For this we take the best parameter settings as a starting point and compare different regions within the sample
best.table<-subset(all.results,threshold==100 & filter.name=="Median")
id | X | Volume..pixel.3. | Surface..pixel.2. | Nb.of.obj..voxels | Nb.of.surf..voxels | IntDen | Mean | StdDev | Median | Min | Max | X.1 | Y | Z | Mean.dist..to.surf…pixel. | SD.dist..to.surf…pixel. | Median.dist..to.surf…pixel. | XM | YM | ZM | BX | BY | BZ | B.width | B.height | B.depth | threshold | filter | filter.name |
---|---|---|---|---|---|---|---|---|---|---|---|---|---|---|---|---|---|---|---|---|---|---|---|---|---|---|---|---|---|
59 | 1 | 482 | 482 | 482 | 81 | 87152 | 180.8 | 36.89 | 192 | 104 | 232 | 20.01 | 13.357 | 0 | 12.608 | 3.305 | 12.596 | 20.00 | 13.169 | 0 | 10 | 0 | 0 | 26 | 30 | 0 | 100 | 1 | Median |
60 | 2 | 211 | 211 | 211 | 52 | 35576 | 168.6 | 28.63 | 184 | 104 | 208 | 63.00 | 4.654 | 0 | 8.021 | 1.968 | 7.897 | 63.08 | 4.423 | 0 | 53 | 0 | 0 | 22 | 12 | 0 | 100 | 1 | Median |
61 | 3 | 704 | 704 | 704 | 91 | 139656 | 198.4 | 35.75 | 208 | 104 | 248 | 108.37 | 12.920 | 0 | 14.570 | 1.149 | 14.464 | 108.45 | 12.668 | 0 | 95 | 0 | 0 | 28 | 29 | 0 | 100 | 1 | Median |
62 | 4 | 475 | 475 | 475 | 73 | 98352 | 207.1 | 45.74 | 232 | 104 | 248 | 154.41 | 10.091 | 0 | 11.899 | 1.118 | 11.820 | 154.38 | 9.772 | 0 | 143 | 0 | 0 | 25 | 24 | 0 | 100 | 1 | Median |
63 | 5 | 501 | 501 | 501 | 81 | 103624 | 206.8 | 36.31 | 224 | 104 | 248 | 246.59 | 13.828 | 0 | 12.350 | 2.236 | 12.692 | 247.03 | 13.215 | 0 | 237 | 0 | 0 | 19 | 30 | 0 | 100 | 1 | Median |
64 | 6 | 315 | 315 | 315 | 55 | 60376 | 191.7 | 44.26 | 208 | 104 | 248 | 197.29 | 15.886 | 0 | 9.577 | 0.591 | 9.530 | 197.27 | 15.859 | 0 | 188 | 6 | 0 | 20 | 21 | 0 | 100 | 1 | Median |
The left half is normal and the right half has a treatment applied
best.table$treatment<-with(best.table,ifelse(X.1<128,"Normal","Treated"))

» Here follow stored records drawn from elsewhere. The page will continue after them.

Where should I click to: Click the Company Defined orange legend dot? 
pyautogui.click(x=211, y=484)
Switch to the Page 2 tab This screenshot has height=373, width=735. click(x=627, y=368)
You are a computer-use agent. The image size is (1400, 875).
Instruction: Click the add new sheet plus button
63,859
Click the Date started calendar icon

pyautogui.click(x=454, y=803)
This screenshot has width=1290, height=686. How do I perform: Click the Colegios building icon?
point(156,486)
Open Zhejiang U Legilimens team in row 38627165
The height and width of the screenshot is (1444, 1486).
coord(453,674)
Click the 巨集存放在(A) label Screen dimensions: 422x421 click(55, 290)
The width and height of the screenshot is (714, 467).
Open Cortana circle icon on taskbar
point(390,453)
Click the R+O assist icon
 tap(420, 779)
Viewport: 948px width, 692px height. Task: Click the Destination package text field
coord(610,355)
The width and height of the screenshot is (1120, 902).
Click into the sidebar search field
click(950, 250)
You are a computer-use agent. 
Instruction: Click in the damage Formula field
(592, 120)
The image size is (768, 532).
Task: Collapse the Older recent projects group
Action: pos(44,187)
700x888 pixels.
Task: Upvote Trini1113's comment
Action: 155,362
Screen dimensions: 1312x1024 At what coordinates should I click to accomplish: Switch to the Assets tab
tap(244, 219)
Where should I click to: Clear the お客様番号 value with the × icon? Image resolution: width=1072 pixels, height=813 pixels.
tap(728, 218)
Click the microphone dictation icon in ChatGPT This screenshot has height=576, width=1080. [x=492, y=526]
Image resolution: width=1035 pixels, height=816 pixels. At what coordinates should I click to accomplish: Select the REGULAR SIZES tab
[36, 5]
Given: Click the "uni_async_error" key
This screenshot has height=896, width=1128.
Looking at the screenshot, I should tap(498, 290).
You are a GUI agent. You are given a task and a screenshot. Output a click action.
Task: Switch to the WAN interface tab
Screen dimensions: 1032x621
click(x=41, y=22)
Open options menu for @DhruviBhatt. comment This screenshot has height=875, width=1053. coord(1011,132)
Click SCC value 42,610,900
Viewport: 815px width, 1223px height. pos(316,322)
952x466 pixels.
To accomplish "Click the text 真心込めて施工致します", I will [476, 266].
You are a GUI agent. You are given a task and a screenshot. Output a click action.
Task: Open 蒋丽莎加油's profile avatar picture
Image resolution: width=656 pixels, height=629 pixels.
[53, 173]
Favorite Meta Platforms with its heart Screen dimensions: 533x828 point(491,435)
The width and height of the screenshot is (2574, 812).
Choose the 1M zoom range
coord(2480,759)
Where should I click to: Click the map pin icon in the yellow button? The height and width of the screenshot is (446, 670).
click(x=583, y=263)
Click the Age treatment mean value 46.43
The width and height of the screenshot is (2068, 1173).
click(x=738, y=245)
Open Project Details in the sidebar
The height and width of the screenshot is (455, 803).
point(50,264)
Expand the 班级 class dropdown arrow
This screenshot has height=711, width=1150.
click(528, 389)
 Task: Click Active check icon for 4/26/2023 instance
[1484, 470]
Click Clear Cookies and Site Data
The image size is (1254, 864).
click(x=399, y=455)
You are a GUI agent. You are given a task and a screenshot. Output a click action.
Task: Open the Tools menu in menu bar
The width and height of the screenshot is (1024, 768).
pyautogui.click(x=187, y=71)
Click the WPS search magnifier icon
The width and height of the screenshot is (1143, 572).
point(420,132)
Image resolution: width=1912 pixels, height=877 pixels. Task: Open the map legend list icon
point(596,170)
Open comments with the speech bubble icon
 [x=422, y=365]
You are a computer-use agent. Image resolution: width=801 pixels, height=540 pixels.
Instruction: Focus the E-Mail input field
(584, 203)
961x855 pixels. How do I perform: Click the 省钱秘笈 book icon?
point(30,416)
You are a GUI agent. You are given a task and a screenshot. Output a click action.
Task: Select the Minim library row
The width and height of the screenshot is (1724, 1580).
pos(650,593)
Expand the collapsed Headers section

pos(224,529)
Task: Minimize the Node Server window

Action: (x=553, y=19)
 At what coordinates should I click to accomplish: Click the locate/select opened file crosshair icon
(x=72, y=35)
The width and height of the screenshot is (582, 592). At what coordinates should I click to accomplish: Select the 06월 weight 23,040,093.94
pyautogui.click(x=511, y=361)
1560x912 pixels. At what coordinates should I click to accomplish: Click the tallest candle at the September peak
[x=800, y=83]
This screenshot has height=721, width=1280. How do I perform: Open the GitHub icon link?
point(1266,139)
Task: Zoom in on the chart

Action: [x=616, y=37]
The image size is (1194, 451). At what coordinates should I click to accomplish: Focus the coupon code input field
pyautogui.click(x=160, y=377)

ggplot(best.table,aes(x=X.1,y=Y,color=treatment,size=Nb.of.obj..voxels))+geom_point()
The left half is normal and the right half has a treatment applied and we want to know if there is a difference in intensity or volume. The first value we can calculate is the Interclass Correlation Coefficient as covered in the lecture. 1. First install the package ICC
install.packages("ICC")
library("ICC")
icVal<-ICCbare(treatment,Nb.of.obj..voxels,data=best.table)$ICC
ggplot(best.table,aes(x=treatment,y=Nb.of.obj..voxels))+
geom_point()+
labs(x="Treatment",y="Area",title=paste("ICC:",icVal))+
theme_bw(20)
icVal<-ICCbare(treatment,Mean,data=best.table)$ICC
ggplot(best.table,aes(x=treatment,y=Mean))+
geom_point()+
labs(x="Treatment",y="Mean Intensity",title=paste("ICC:",icVal))+
theme_bw(20)
icVal<-ICCbare(treatment,X.1,data=best.table)$ICC
ggplot(best.table,aes(x=treatment,y=X.1))+
geom_point()+
labs(x="Treatment",y="X Position",title=paste("ICC:",icVal))+
theme_bw(20)
require(compareGroups)
tt.group<-compareGroups(treatment~Nb.of.obj..voxels+Mean,data=best.table)
o.table<-createTable(tt.group)